▸ Problem to work on: From the data below, repeat exactly the lines from the line with "How do I perform: Expand" to the line with "Task: Close the image window with red X", both included.

▸ Material for the task:
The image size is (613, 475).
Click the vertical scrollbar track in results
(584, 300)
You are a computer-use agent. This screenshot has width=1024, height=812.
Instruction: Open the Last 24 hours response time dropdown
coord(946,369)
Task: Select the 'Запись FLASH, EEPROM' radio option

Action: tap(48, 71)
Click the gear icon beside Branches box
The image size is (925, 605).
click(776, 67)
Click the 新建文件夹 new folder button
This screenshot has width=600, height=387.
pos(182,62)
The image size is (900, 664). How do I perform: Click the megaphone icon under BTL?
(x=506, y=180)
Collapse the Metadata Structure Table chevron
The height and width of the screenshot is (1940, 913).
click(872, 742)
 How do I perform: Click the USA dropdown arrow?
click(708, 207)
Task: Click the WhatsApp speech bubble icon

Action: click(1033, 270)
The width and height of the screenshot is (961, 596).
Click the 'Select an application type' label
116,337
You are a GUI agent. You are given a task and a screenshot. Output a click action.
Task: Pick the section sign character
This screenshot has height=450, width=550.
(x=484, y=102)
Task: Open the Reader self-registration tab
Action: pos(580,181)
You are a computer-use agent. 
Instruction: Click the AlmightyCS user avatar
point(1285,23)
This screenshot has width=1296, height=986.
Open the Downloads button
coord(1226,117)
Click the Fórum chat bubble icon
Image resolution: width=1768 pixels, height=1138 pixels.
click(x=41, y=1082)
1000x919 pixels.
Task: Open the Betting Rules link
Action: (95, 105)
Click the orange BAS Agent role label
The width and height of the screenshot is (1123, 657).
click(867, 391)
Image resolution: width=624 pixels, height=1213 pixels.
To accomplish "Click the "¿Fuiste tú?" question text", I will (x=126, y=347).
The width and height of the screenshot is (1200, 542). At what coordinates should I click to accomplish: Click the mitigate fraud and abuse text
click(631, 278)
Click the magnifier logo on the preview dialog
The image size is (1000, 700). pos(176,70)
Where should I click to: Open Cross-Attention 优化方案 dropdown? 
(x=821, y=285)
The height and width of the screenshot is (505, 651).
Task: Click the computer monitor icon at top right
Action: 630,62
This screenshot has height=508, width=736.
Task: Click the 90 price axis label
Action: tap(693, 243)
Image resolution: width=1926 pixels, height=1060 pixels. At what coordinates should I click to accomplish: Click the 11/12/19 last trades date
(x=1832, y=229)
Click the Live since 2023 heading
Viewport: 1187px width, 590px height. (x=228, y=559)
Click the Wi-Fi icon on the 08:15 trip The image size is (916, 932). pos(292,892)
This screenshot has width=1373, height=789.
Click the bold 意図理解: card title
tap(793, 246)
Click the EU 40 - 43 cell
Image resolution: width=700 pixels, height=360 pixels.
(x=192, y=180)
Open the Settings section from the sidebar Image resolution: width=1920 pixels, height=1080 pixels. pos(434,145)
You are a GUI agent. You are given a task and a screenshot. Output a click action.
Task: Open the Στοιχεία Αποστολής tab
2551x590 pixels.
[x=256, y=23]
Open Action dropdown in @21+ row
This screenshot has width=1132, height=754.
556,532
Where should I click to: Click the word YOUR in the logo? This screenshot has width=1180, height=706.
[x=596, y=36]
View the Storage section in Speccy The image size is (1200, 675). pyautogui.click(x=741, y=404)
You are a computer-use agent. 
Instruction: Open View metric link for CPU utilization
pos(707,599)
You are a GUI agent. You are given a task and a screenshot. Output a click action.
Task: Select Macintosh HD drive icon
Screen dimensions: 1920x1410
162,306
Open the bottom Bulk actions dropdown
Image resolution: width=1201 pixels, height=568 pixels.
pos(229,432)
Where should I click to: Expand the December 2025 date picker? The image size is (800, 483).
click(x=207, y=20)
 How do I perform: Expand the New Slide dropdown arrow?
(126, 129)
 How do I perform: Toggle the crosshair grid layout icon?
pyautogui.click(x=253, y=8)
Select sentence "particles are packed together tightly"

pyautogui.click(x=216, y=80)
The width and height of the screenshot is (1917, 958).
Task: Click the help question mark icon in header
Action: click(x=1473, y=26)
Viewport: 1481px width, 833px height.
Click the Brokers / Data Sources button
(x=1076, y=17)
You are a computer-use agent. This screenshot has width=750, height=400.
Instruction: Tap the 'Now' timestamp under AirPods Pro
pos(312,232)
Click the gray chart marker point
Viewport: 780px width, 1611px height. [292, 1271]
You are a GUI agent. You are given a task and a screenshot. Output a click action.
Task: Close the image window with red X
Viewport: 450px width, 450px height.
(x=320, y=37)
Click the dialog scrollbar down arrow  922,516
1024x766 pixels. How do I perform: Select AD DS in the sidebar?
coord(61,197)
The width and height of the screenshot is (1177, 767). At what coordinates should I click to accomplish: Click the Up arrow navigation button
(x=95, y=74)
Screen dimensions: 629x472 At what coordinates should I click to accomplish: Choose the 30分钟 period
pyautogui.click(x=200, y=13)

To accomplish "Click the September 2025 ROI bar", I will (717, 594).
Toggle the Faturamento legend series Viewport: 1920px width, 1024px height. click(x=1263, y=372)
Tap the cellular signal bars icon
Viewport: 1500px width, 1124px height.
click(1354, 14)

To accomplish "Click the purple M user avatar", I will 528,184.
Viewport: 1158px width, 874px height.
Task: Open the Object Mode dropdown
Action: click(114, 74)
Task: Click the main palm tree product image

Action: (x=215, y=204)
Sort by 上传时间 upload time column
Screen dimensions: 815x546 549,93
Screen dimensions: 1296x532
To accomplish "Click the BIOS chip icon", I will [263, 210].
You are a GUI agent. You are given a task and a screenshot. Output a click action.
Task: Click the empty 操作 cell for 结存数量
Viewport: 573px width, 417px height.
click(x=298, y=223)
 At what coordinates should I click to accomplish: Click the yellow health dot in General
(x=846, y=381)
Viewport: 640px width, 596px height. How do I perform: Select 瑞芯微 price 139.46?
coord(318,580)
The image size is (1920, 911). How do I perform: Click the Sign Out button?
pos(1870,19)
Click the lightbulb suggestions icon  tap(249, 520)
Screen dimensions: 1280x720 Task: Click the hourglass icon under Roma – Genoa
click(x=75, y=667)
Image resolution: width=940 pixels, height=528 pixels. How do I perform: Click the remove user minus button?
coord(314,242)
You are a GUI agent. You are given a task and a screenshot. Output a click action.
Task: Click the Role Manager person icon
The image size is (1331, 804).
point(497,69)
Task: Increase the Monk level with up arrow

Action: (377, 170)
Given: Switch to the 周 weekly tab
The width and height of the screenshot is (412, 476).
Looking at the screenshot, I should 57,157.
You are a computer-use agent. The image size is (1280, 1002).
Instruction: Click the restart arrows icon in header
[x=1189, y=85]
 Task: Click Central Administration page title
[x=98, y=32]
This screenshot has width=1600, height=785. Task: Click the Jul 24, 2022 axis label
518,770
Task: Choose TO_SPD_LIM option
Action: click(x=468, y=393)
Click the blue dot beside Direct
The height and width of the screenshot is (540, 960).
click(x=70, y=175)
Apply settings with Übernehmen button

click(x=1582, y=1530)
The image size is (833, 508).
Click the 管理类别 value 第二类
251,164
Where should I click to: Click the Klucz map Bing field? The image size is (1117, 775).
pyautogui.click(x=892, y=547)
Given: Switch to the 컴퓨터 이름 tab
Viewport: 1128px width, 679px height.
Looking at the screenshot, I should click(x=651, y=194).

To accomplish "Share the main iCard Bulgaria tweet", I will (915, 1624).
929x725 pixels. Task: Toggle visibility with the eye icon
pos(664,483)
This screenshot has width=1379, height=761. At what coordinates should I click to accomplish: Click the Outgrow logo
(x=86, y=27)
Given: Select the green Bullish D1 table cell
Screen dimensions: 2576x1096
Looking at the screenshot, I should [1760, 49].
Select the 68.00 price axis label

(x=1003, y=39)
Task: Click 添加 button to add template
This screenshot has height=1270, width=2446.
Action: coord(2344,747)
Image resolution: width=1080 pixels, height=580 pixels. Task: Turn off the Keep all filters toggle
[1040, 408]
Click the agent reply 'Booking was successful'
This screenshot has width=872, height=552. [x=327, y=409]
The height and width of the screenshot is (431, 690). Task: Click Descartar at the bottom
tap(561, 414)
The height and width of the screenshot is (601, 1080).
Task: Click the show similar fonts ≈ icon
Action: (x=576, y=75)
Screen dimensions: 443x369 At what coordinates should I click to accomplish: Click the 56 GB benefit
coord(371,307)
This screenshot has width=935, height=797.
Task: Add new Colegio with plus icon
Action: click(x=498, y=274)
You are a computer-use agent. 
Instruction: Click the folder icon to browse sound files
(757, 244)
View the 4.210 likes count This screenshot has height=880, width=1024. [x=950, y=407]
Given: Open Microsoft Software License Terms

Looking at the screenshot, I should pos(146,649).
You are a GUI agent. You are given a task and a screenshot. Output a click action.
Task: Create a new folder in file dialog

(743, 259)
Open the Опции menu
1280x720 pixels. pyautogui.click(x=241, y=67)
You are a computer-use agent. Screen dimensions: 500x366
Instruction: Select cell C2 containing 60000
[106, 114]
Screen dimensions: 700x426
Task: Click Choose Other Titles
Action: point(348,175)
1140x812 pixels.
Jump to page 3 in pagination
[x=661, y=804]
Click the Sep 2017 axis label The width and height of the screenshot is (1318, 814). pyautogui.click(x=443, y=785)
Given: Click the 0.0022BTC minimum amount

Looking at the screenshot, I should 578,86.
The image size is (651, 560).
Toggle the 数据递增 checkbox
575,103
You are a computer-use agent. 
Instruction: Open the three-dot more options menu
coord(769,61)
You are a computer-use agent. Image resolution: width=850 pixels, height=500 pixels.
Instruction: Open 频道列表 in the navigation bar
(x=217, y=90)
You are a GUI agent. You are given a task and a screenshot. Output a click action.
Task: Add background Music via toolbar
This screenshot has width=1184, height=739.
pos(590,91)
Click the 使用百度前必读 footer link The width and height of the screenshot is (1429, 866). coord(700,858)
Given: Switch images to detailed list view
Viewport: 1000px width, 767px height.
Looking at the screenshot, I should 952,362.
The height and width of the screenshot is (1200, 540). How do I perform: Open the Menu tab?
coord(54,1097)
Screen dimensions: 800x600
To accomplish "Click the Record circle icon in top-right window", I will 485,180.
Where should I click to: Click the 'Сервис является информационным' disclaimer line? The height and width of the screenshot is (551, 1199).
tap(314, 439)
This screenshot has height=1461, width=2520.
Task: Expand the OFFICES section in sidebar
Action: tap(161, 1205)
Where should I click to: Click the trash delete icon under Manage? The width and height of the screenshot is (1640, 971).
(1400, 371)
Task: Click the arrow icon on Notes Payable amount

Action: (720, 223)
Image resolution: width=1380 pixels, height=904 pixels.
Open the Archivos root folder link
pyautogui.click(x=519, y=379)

▸ Completed exercise:
 How do I perform: Expand the New Slide dropdown arrow?
(126, 129)
 How do I perform: Toggle the crosshair grid layout icon?
pyautogui.click(x=253, y=8)
Select sentence "particles are packed together tightly"

pyautogui.click(x=216, y=80)
The width and height of the screenshot is (1917, 958).
Task: Click the help question mark icon in header
Action: click(x=1473, y=26)
Viewport: 1481px width, 833px height.
Click the Brokers / Data Sources button
(x=1076, y=17)
You are a computer-use agent. This screenshot has width=750, height=400.
Instruction: Tap the 'Now' timestamp under AirPods Pro
pos(312,232)
Click the gray chart marker point
Viewport: 780px width, 1611px height. [292, 1271]
You are a GUI agent. You are given a task and a screenshot. Output a click action.
Task: Close the image window with red X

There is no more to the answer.